The economic fallout from COVID-19 has, however, been devastating for the media business.

  • Reporter Layoffs Prevalent: The New York Times reports that about 28,000 journalists have been laid off, furloughed or taken pay cuts as a result of the economic downturn.
  • Alt Weeklies Face Uncertainty: As reported by The Daily Beast, “The pandemic has gutted revenue for alt weeklies, causing mass layoffs and threatening their existence.” The Associated Press also recently wrote an extensive piece on how “local newspapers are facing their own coronavirus crisis.”
  • Popularity of News Podcasts Declines: According to NiemanLab, people staying at home all the time is harming podcasts. U.S. weekly podcast download growth was:  -3% the week of April 6-12, -1% the week of March 30 – April 5, -4% the week of March 23-29, -2% the week of March 16-22, and -1% during the week of March 9-15, across all Podtrac measured podcasts. 

The Future:

  • Ad Revenue Dying: The COVID-19 crisis will force media outlets to make crucial decisions, much sooner than they expected, because of their heavy reliance on ad revenues. Twenty global news publishers recently surveyed by the International News Media Association expect a median 23% decline in 2020 ad sales as a result of coronavirus fallout.
  • Non-Profit Models: A Lifeline? Elizbeth Green, a founder of the nonprofit education news organization Chalkbeat and co-founder of non-profit organization, the American Journalism Project, an organization that supports social entrepreneurs in building sustainable nonprofit news organizations where they live, recently told the New York Times that her non-profit organization might offer a good solution. “The time is now to make a painful but necessary shift: Abandon most for-profit local newspapers, whose business model no longer works, and move as fast as possible to a national network of nimble new online newsrooms. That way, we can rescue the only thing worth saving about America’s gutted, largely mismanaged local newspaper companies — the journalists,” she said.
  • Facebook Offers Support: While Facebook made a commitment in January of 2019 to invest $300 million in local news programs, partnerships and content over the next three years; the company recently announced an additional $100 million investment to support the news industry during the COVID-19 crisis—$25 million in emergency grant funding for local news through the Facebook Journalism Project, and $75 million in additional marketing spend to move money to news organizations around the world.
  • The CARES Act Could Help: NiemanLab recently reported that media companies with fewer than 1,000 employees will turn to the $300-billion-plus allocation for the Small Business Administration for support. It’s to be determined however whether it will be the lifeline they need to stay afloat.

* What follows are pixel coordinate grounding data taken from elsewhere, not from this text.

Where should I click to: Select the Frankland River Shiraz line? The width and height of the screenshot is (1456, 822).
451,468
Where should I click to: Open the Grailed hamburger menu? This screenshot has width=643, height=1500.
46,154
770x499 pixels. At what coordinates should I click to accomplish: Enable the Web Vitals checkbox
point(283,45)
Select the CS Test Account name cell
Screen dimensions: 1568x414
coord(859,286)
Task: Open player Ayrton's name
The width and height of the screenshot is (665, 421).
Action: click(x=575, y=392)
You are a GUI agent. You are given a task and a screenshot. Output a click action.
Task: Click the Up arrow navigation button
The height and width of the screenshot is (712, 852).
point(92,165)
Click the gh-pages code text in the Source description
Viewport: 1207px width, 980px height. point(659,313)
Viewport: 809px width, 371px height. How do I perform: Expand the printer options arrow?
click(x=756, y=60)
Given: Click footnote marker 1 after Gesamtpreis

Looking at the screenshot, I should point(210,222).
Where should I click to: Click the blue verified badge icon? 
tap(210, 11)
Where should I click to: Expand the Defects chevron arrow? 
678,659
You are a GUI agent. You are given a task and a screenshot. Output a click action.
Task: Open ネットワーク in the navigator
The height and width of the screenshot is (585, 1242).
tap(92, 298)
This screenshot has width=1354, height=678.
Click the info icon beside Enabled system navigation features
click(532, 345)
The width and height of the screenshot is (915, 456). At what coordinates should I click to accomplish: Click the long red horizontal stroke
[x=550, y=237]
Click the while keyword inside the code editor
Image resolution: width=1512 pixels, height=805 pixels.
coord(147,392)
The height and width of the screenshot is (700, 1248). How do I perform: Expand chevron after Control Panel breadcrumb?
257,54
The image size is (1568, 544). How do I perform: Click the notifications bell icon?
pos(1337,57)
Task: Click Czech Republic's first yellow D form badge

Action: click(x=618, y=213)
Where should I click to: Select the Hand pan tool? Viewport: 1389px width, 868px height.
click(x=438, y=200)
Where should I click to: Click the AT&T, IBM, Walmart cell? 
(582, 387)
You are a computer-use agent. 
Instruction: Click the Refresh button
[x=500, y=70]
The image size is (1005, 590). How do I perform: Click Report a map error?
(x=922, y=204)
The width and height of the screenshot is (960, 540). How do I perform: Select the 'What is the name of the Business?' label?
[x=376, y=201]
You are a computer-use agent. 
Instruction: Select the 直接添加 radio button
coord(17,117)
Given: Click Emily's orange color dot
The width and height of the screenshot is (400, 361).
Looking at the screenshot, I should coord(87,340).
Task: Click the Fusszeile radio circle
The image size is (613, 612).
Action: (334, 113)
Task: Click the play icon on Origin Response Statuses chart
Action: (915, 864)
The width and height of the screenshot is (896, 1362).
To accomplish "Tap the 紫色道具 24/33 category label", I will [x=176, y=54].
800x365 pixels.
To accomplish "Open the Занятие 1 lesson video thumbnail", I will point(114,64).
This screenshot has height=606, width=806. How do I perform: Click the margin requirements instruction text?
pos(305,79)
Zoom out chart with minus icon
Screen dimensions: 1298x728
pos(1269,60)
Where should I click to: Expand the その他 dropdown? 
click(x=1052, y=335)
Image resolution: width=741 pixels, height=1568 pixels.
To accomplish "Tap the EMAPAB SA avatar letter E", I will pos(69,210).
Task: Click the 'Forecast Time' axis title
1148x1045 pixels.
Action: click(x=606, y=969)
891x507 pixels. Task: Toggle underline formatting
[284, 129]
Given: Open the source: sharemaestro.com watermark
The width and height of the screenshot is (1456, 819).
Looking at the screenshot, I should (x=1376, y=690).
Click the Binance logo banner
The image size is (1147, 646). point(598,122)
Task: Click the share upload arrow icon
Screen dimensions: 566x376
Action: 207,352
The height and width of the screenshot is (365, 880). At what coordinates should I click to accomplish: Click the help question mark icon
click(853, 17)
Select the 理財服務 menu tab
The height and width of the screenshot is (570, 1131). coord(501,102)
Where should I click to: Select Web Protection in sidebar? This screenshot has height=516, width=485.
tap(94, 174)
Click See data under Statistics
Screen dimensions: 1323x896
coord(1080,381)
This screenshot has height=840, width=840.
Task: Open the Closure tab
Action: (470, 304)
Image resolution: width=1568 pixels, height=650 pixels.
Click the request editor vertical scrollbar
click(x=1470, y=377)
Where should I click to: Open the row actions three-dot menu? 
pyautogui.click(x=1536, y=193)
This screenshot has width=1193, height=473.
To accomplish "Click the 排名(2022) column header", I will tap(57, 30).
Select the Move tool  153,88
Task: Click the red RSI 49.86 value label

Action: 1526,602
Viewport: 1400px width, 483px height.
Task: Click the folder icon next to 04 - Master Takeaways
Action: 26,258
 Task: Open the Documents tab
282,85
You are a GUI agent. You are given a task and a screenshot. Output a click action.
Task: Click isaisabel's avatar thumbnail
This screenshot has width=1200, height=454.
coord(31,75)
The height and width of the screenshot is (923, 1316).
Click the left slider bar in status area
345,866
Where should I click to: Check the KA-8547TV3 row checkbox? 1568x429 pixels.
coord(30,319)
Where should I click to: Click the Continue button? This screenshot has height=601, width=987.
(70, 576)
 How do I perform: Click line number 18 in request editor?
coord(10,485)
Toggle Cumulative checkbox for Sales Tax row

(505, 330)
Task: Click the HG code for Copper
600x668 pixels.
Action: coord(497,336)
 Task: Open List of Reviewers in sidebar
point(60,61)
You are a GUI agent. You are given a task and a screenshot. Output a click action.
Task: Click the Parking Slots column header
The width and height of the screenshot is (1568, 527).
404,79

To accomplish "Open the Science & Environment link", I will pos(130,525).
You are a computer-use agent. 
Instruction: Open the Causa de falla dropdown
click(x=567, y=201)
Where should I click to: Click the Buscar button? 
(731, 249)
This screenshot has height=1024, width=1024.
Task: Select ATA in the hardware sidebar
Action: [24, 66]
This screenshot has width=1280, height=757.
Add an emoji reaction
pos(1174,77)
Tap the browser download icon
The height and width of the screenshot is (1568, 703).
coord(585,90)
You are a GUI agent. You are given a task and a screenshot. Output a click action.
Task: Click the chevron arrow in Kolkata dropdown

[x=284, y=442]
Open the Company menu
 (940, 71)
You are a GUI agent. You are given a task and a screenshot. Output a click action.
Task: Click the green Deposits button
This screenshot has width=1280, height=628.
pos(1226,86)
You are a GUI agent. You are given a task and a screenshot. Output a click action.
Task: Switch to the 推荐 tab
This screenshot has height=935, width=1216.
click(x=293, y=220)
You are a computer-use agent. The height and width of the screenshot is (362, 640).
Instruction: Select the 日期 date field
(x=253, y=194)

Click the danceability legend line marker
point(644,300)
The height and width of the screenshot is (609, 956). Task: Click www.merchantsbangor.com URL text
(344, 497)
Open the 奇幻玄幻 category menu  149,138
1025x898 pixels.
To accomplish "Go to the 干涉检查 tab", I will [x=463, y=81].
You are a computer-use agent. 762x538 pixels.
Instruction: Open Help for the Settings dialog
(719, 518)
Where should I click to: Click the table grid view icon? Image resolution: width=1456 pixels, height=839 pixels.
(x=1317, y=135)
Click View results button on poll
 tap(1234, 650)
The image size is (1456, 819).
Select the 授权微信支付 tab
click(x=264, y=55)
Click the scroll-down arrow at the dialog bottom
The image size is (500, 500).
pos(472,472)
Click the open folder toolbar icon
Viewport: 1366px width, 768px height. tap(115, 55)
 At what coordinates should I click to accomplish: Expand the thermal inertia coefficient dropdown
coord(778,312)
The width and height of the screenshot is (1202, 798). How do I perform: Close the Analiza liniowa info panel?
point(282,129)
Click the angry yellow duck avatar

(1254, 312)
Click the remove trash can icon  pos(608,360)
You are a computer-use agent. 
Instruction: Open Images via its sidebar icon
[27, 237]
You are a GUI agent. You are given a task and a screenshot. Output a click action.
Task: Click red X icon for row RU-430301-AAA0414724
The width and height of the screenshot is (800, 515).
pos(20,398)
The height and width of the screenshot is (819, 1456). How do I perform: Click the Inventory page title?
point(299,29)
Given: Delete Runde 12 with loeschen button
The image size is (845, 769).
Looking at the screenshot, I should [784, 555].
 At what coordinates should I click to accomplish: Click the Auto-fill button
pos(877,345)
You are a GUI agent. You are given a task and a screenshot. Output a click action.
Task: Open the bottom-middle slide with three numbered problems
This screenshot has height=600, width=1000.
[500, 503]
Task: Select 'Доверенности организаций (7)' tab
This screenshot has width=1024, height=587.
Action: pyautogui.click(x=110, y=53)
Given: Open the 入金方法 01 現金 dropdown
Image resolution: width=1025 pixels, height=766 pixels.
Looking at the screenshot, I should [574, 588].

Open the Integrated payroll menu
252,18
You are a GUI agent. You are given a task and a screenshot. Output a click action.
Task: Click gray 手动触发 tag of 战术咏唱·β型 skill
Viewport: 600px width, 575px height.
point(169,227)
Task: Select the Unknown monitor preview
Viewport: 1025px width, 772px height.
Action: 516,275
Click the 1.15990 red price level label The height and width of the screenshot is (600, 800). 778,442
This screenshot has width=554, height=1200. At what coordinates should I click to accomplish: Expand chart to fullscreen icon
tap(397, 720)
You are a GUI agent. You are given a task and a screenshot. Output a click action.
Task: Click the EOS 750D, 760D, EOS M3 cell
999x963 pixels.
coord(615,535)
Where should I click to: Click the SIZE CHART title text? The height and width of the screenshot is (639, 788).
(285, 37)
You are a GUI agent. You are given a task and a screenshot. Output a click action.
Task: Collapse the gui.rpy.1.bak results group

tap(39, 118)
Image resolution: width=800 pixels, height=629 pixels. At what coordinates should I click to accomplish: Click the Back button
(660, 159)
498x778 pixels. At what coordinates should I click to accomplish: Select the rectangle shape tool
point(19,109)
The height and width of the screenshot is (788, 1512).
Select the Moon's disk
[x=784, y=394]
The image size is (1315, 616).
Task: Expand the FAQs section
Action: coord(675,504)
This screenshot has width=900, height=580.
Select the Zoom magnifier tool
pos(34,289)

As news organizations across the country adapt to these new challenges and opportunities, we will continue to carefully monitor and report on the resulting data and trends. We believe the principles of journalism play a critical role in driving a smarter conversation and that true authorities have a responsibility to participate skillfully in the ongoing conversation. We know that earning opportunities to express a point of view through traditional media is an effective way for professional services firms to move audiences through the sales funnel, despite the uncertainty facing media outlets today.  

What is certain from our standpoint is that in an era of smaller staffs and a 24-hour news cycle, at Greentarget we will strive to continue be empathetic to reporters. We know reporters are in dire need of authorities with perspectives that serve the rapidly evolving needs of the audiences they serve as this pandemic continues to evolve. We will continue to deliver.